Ahora bien, si algo me parece inseparable del Prater y, en especial, de su noria gigante, es la gran película de Carol Reed, protagonizada por Orson Welles y Joseph Cotten, El tercer hombre.

Cotten y la noria ("El tercer hombre")
La gran película del director británico nos presenta una Viena en blanco y negro, destruida por la guerra y ocupada por los aliados, muy distinta a la que todos conocemos hoy, si bien muchos de los lugares que en ella aparecen siguen existiendo en nuestros días. Una sensacional fotografía (Robert Krasker) y la inolvidable música de Anton Karas y su virtuosismo con la cítara, contribuyen, más que notablemente, a completar la impecable dirección de Reed y el gran trabajo de todos los actores, incluidos los secundarios y la excelente y misteriosa protagonista femenina, Alida Valli, que nos ofrece una escena final memorable.

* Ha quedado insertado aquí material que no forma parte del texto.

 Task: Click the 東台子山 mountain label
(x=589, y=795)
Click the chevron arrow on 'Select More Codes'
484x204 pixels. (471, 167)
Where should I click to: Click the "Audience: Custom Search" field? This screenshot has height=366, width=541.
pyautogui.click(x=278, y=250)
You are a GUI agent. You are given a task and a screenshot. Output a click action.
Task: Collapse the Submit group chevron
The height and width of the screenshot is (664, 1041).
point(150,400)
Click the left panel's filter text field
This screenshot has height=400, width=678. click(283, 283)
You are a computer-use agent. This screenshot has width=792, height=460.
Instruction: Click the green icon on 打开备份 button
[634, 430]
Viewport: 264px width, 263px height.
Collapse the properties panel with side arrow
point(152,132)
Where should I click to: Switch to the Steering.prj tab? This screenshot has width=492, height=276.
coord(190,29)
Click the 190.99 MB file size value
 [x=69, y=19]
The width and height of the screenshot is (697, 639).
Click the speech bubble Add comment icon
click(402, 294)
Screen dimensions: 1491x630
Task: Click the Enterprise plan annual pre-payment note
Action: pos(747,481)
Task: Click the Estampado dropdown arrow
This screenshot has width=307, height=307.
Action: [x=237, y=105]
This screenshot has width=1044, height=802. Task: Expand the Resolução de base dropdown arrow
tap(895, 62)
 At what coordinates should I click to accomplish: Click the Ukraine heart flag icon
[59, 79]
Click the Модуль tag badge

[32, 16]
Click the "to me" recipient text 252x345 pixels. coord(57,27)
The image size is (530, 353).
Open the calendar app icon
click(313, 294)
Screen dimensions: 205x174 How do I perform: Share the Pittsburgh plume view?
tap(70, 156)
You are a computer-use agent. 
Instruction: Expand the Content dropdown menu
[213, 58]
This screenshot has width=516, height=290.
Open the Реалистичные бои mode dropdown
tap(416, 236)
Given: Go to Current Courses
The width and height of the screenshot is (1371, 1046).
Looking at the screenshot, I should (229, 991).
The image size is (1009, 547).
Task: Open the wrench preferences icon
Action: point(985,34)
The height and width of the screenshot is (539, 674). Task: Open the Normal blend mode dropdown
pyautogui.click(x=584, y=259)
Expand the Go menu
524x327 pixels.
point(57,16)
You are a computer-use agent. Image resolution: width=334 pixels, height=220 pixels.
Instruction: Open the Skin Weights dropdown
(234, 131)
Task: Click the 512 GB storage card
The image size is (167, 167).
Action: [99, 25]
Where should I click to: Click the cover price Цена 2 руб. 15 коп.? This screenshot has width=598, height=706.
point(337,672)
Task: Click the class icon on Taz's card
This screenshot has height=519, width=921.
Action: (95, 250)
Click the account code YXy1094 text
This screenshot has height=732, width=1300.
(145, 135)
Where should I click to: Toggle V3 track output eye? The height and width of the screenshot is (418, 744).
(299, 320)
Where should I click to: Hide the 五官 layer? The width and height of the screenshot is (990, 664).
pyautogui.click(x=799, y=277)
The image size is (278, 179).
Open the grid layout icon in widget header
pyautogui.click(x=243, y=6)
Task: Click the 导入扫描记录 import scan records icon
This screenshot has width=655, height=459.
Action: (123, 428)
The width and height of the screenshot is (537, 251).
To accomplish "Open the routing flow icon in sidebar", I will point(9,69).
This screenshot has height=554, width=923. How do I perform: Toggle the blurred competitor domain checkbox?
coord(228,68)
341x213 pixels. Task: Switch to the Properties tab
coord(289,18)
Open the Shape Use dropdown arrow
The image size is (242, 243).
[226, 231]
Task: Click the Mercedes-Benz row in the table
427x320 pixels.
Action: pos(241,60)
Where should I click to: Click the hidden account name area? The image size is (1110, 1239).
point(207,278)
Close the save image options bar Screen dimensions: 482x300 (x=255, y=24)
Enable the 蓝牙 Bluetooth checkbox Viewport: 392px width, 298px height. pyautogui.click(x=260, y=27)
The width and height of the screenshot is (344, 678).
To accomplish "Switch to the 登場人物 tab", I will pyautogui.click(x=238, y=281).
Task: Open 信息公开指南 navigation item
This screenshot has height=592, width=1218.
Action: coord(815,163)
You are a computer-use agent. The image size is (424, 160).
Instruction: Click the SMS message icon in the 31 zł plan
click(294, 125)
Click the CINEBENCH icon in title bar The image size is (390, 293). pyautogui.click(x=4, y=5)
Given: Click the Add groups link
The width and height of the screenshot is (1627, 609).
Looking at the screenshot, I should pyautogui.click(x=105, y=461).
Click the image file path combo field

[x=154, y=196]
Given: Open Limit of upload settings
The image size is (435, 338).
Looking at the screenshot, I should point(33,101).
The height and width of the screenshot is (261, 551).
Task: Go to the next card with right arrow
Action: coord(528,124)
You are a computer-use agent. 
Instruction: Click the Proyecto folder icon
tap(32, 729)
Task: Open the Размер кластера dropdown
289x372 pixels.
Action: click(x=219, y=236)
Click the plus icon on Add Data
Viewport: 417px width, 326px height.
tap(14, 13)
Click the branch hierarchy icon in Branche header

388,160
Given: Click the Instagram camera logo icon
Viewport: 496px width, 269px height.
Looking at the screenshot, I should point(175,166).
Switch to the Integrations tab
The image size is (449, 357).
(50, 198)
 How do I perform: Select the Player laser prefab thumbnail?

Para mí, El tercer hombre y Viena/Prater están tan unidos que no soy capaz de separarlos en mi recuerdo. Y no debo ser el único que piensa así, ya que la existencia en Viena del Museo del Tercer Hombre parece confirmar esta teoría. Visitarlo es una oportunidad única para la legión de seguidores de esta gran película. 

Cotten y Welles en la cabina ("El tercer hombre")
Otra visita obligada es el Cementerio Central de Viena (Zentralfriedhof) que, aparte de acoger en su recinto a los Beethoven, Brahms, Gluck, Schubert, Strauss y otros genios de la música, fue donde se rodó la escena final de la película, en la que Anna (Alida Valli) abandona el cementerio, tras el entierro de Harry (Orson Welles), pasando impertérrita ante un Holly (Joseph Cotten) que se limita a aceptar la voluntad del destino encendiendo, parsimonioso, un último cigarrillo, mientras sigue sonando la cítara de Anton Karas y la pantalla funde a negro.

El Prater es parte sustancial del alma vienesa. Quien no ha paseado bajo sus árboles, tomado una cerveza viendo girar su vieja noria y montado en una de sus quince cabinas originales para ver desde sus sesenta metros de altura la perspectiva de la ciudad, no puede conocer Viena.